— START OF Document segment —
Some LVDS PCB Layout Guidelines for Ensuring Signal Integrity

May 7, 2019 Zachariah Peterson

PCB drawn as a puzzle

For me, arranging components on a PCB is like a fun puzzle. It’s something to do on a rainy day and can take the same type of trial and error approach. Working with a signalling standard like LVDS doesn’t have to be as difficult as a 1,000 piece puzzle if you know some basic design tips.

As a signalling standard used in many IoT devices and computer peripherals, designers should take some time to learn some LVDS PCB layout guidelines. This high speed, low voltage, and relatively noise-immune standard will likely become more popular in consumer devices and military equipment. Components that use LVDS signalling take some special layout considerations that aren’t always found in datasheets.

The Foundation: Your LVDS PCB Stackup

LVDS-capable PCBs must have the right stackup as this will determine how you layout your components and traces. Depending on the application for your board, you’ll need at least 4 layers in your stack. The two surface layers will be allocated to routing signal traces and/or placing components, and the interior layers should be power and ground layers.

If your board will include analog signals or other signals in addition to components that operate with LVDS routing, you should consider using a 6 layer board. These other signals can run directly between your power and ground planes, and an additional ground plane can be placed directly below the back surface layer. This ensures that your interior signals will have sufficient shielding from your surface layer.

This choice of stackup is very important if you are designing a mixed signal board that uses LVDS. This type of stack offers two advantages. First, you can route LVDS signals on two sides of your board, and placing a ground plane below each signal layer provides tight coupling that helps suppress crosstalk.

Placing an additional signal layer in the interior of the board between power and ground planes will shield your analog signals from the two exterior layers, providing significant protection from EMI. Be sure to separate analog return signals from digital sections of your board in order to prevent corruption of your analog signals.

With an LVDS board for computer peripherals, there will inevitably be some kind of connector and cable that attaches to your board. This could be an edge connector (for example, with a PCIe card), or an SMT connector that connects to a cable. In both cases, you will need to allocate pins for connecting the power and ground planes in each board.

A connector with specific LVDS PCB layout guidelines

Going further, some of your components that operate with LVDS signals (some display interfaces, for example) will require split power planes that are brought to different voltages. Some components will also require that you place ground islands on your surface layers to accommodate connectors or center pads on components.

Component Layout in LVDS Boards

The list of layout guidelines for any PCB, including boards that use LVDS, is too long to list in a single article. However, we can take a look at some important guidelines that help ensure signal integrity in devices that use LVDS.

Components that operate with LVDS switch at high speeds, with signal transition times reaching sub-nanosecond levels (260 ps minimum). Therefore, many high speed design and differential pair routing rules that are applicable in other PCBs also apply in LVDS boards. However, there are some other rules that should be considered when designing LVDS PCBs.

First, as the “D” and “S” in LVDS stands for differential signalling, you will need to ensure you route these traces properly. These pairs of traces should be routed such that they maintain symmetry throughout their length. Components that are placed on pairs, e.g., resistors or coupling capacitors, should also maintain symmetry.
— END OF Document segment —
- Challenge A: In the LVDS layout article, list every kind of device or equipment named in the paragraph that begins "As a signalling standard used in many IoT devices".
- Challenge B: Carry on the LVDS layout article, starting right after its final sentence.
The data that comes next plays no part in this.
— START OF Information given —
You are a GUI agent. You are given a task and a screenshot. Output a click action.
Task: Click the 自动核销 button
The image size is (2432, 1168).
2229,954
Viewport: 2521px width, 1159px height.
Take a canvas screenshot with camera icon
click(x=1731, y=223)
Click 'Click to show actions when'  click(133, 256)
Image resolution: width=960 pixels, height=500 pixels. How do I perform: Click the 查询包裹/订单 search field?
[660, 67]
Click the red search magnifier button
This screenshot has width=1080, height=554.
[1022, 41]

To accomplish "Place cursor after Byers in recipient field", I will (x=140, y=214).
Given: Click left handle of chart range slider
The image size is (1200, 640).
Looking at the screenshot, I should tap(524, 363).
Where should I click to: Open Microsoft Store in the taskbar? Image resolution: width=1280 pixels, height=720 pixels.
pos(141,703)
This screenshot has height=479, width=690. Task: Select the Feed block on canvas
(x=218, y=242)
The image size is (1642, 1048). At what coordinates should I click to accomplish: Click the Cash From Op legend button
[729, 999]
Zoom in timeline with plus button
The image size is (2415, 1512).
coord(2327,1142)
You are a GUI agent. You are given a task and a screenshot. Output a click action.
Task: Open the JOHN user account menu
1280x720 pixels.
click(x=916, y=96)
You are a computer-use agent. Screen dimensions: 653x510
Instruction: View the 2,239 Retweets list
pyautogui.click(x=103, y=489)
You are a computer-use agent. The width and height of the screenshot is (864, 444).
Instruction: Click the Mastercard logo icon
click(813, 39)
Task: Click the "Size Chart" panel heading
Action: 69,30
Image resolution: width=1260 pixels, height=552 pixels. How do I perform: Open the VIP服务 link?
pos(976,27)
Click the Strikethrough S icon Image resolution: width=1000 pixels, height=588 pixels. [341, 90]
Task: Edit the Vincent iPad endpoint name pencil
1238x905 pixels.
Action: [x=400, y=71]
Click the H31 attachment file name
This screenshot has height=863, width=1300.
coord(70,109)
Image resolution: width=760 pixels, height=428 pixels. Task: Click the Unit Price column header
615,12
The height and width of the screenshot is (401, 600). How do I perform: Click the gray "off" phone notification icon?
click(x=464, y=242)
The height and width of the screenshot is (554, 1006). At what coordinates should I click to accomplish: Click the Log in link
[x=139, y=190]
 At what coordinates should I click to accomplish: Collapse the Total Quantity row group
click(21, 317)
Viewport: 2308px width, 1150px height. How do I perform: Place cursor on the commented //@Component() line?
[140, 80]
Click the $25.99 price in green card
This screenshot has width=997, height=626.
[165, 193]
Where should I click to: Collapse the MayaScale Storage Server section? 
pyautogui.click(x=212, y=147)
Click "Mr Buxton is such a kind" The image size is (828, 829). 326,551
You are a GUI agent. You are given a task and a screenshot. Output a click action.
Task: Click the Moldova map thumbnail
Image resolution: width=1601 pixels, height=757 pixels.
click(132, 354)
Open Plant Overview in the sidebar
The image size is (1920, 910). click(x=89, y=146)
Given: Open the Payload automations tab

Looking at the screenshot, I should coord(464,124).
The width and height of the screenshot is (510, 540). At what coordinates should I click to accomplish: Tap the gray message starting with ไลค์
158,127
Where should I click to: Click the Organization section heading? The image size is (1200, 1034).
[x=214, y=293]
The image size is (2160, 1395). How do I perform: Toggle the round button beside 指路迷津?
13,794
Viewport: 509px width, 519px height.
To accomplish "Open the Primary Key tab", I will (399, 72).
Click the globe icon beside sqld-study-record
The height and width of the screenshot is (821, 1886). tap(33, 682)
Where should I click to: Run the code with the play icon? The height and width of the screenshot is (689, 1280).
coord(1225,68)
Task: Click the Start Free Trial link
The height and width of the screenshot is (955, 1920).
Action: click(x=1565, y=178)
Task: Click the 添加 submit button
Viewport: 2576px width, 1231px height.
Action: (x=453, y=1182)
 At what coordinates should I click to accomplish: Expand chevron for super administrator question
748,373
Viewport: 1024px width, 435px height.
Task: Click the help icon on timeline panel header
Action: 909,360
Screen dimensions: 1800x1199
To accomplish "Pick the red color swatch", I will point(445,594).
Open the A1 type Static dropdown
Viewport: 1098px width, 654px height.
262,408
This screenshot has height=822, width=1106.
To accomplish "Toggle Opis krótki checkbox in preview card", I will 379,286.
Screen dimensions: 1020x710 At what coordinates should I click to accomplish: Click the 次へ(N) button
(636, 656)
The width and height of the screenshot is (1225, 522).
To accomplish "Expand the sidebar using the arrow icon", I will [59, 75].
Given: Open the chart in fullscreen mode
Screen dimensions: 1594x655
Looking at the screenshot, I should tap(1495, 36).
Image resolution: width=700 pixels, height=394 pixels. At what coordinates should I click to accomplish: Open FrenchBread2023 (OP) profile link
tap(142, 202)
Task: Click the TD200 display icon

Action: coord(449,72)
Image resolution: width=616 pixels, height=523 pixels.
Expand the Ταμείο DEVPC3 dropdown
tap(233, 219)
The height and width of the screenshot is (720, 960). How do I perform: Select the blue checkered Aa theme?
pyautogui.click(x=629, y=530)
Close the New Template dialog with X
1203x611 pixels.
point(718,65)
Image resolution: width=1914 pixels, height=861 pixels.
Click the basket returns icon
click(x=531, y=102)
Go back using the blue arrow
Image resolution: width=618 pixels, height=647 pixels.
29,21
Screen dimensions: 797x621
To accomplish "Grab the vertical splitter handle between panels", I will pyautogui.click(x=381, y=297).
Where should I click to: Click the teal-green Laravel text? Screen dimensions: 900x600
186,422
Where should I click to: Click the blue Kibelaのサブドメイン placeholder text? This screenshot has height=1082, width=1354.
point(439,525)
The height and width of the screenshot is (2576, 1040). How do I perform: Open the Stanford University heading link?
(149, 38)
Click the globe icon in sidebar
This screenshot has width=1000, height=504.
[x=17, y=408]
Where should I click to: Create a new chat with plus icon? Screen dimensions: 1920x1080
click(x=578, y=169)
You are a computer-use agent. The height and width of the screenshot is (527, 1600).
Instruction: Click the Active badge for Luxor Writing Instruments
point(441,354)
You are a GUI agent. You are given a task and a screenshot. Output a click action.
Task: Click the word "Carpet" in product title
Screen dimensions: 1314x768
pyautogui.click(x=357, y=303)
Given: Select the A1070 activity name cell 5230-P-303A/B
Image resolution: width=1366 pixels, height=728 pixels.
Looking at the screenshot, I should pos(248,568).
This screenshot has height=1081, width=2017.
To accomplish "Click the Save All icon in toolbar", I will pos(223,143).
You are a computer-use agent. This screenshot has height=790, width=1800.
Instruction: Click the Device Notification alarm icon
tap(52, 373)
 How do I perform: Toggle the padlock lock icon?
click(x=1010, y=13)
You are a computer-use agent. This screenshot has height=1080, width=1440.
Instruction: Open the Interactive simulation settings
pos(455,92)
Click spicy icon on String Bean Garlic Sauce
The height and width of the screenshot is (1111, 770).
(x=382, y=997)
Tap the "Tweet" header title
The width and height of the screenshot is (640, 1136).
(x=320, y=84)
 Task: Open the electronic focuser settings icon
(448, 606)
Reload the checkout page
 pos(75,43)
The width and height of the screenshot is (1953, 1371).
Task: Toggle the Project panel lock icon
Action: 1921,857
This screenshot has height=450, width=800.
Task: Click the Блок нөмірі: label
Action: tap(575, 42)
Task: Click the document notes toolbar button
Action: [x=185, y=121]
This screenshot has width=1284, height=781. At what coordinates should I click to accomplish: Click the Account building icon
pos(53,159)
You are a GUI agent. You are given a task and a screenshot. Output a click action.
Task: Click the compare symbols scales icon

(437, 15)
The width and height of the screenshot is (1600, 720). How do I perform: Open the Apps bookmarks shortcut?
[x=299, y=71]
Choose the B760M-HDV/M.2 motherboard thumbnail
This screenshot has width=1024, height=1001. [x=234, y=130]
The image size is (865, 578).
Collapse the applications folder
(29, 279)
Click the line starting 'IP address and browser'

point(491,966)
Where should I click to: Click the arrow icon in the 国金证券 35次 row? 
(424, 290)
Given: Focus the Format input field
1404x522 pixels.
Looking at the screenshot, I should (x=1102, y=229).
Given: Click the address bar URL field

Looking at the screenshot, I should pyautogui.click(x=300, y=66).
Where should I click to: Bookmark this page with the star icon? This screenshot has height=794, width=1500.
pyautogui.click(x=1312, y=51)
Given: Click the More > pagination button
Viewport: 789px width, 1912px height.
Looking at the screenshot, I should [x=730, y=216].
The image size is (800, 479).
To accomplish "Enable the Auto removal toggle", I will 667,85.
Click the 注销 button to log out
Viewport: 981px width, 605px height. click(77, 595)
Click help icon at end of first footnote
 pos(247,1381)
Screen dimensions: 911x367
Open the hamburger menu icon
— END OF Information given —
- Final result A: IoT devices, computer peripherals, consumer devices, military equipment

- Final result B:
LVDS pairs should also be precisely length-matched to prevent undue timing skew between signals in a pair. If you examine recommendations in LVDS standards, the recommended maximum timing skew is 30 ps, or about 1/8th of the minimum signal rise time (90%-10%). This rule applies to skew between differential pairs within a signal lane, as well as traces in an individual differential pair.

This requirement is rather stringent, but this rule regarding skew is central to ensuring LVDS components can reject noise from environmental EMI. As LVDS components read the voltage difference between each end of the pair, any noise induced in a differential pair will be precisely subtracted at the load input.

Colored PCB traces on black background

This requirement regarding skew also creates some component placement challenges. In order to ensure traces are precisely length matched, you may be better off aligning components so that you do not need to repeatedly bend traces in a signal net. Routing directly from a transmitter to a receiver along the shortest possible path is preferred. This may be difficult, but doing this will help save board space. In addition, you can actually reduce your trace count by routing data in serial at higher data transfer rate using serializers/deserializers, allowing you to maintain high throughput.

LVDS is one of those acronyms in PCB design that might seem esoteric, but working with the right design software will help you meet basic LVDS PCB layout guidelines. Altium Designer® includes layout tools and an advanced layer stack manager, giving you full control over all aspects of your design. Best of all, these design tools are integrated with your simulation, management, and production planning tools in a single program.

Now you can download a free trial of Altium Designer. You’ll also have access to the best LVDS design features the industry demands, and all these tools are accessible within in a single interface. Talk to an Altium expert today to learn more.

About the Author

Zachariah Peterson


Zachariah Peterson has an extensive background technical background in academia and industry. Prior to working in the PCB industry, he taught at Portland State University. He conducted his Physics M.S. research on chemisorptive gas sensors and his Applied Physics Ph.D. research on random laser theory and stability.

His background in scientific research spans topics in nanoparticle lasers, electronic and optoelectronic semiconductor devices, environmental systems, and financial analytics. His work has been published in several peer-reviewed journals and conference proceedings, and he has written hundreds of technical blogs on PCB design for a number of companies.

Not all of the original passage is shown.